Attabad landslide – by Dr. David Petley

Source Dave’s landslide blog:

The water level at Attabad is now within ten metres of the base of the spillway at the saddle, and continues to rise at about 90 to 100 cm per day. Thus, water flow through the spillway is now about ten days away, or possibly less.

So what will happen when water flow starts? Regular readers will know that I have been continually pressing the authorities to assume that a large flood will occur, even if this was an outside possibility. My recommendations were, and still are, to evacuate everyone downstream of the dam located within 60 metres of the river level. Past experience suggests that the flood could be large all the way to Tarbela – i.e. that standard attenuation models don’t apply here.

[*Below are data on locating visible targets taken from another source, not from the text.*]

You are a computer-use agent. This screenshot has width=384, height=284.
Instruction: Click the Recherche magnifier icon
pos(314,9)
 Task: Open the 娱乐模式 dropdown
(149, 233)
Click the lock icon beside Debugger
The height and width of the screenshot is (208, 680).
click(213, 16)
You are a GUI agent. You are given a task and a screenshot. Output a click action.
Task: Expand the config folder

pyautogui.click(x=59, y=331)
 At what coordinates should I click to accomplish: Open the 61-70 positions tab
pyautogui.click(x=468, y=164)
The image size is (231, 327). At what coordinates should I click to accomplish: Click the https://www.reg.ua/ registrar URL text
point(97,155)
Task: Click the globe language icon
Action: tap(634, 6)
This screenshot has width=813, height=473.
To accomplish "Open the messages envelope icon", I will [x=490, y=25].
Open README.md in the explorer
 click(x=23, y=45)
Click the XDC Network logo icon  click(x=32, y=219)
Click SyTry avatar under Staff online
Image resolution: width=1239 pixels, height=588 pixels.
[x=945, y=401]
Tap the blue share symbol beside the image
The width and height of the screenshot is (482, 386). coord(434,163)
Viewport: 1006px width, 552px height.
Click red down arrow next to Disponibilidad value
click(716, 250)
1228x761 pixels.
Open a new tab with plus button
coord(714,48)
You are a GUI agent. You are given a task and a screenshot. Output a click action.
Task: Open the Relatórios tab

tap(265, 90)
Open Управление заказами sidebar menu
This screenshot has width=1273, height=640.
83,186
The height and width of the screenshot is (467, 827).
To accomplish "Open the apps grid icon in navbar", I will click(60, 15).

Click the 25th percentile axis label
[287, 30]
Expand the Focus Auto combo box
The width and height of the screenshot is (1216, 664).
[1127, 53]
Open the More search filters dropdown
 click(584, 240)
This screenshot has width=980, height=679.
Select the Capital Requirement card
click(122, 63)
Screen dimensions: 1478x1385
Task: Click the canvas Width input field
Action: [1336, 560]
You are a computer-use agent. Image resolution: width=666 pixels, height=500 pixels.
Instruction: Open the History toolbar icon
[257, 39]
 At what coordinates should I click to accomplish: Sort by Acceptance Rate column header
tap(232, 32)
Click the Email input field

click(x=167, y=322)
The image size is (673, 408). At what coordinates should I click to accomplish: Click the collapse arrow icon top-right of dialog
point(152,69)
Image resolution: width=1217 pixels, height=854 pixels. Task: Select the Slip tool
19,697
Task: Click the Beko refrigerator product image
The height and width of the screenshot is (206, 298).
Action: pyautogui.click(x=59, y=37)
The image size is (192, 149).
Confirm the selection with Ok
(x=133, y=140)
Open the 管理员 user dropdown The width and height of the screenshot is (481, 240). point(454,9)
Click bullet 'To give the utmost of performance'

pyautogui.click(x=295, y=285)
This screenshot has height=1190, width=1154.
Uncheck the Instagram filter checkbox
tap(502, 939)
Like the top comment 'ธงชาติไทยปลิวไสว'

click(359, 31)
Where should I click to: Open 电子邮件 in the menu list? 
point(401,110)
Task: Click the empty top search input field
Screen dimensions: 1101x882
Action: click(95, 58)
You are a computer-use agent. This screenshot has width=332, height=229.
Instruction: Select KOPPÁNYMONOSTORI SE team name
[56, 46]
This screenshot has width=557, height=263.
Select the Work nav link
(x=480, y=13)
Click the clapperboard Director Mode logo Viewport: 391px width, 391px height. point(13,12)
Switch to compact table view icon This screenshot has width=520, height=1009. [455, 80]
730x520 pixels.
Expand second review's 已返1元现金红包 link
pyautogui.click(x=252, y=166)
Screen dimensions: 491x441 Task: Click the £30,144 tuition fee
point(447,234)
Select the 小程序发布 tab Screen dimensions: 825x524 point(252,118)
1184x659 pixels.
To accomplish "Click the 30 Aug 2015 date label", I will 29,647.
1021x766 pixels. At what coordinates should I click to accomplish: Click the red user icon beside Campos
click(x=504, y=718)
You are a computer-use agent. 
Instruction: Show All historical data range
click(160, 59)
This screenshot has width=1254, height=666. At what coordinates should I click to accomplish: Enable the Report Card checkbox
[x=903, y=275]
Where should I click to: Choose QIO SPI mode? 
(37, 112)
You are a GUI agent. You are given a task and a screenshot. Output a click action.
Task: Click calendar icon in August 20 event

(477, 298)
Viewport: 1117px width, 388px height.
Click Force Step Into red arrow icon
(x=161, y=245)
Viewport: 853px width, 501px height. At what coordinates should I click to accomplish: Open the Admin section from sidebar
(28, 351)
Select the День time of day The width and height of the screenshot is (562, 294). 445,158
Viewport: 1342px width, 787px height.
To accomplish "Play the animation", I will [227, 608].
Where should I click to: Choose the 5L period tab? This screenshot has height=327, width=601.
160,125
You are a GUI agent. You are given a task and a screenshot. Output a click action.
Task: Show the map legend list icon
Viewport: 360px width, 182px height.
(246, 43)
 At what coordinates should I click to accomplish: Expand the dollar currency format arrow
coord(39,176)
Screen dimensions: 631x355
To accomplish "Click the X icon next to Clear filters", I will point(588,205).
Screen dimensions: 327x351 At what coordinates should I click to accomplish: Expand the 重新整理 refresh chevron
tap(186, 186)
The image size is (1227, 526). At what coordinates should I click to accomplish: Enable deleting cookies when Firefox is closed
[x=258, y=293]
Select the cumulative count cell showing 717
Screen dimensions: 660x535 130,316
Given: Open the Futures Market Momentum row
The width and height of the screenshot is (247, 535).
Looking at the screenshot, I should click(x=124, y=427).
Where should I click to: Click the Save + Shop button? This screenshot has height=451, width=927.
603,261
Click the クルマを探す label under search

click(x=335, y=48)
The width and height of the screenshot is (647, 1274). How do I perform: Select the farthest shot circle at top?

Throughout this crisis I have maintained that a catastrophic flood was possible but not probable. This was very much based upon the plans for the spillway, which we were assured would be 30 metres deep, up to 40 m wide, and with a low longitudinal gradient. We were even assured that the base would be armoured to prevent erosion.

The reality is rather different. A couple of days ago the Pamir Times published this image of the spillway (the annotation is from them – I would like to formally thank them for highlighting the monitoring site I run):

Those building the spillway have admitted that it is just 5 metres wide and 14 metres deep. None of us should be under any illusions – this is unlikely to be large enough to cope with the flows that the river experiences in the summer floods. Furthermore, even though the flow from seepage that has developed below the spillway over the last few days is a fraction of the current inflow (seepage = 510 litres per second; inflow = 77,750 litres per second), the water flowing from the seepage point has been able to erode the dam materials. This does not bode well in terms of the landslide dam resisting erosion.

The increase in seepage rate remains a source of concern too, both in terms of the potential for an earlier water release and the likelihood of internal weakening of the dam structure.

All of this means that a flood is now likely, hopefully of just a moderate size, but possibly larger. Once again I urge, as I have throughout this crisis, that the authorities assume that the flood will be large and thus ensure that everyone within 50 metres of the river between Attabad and Tarbela is protected.

Finally, I just cannot understand why the authorities are not getting expert advice to help them to deal with this. Help is being offered – why are they not accepting it?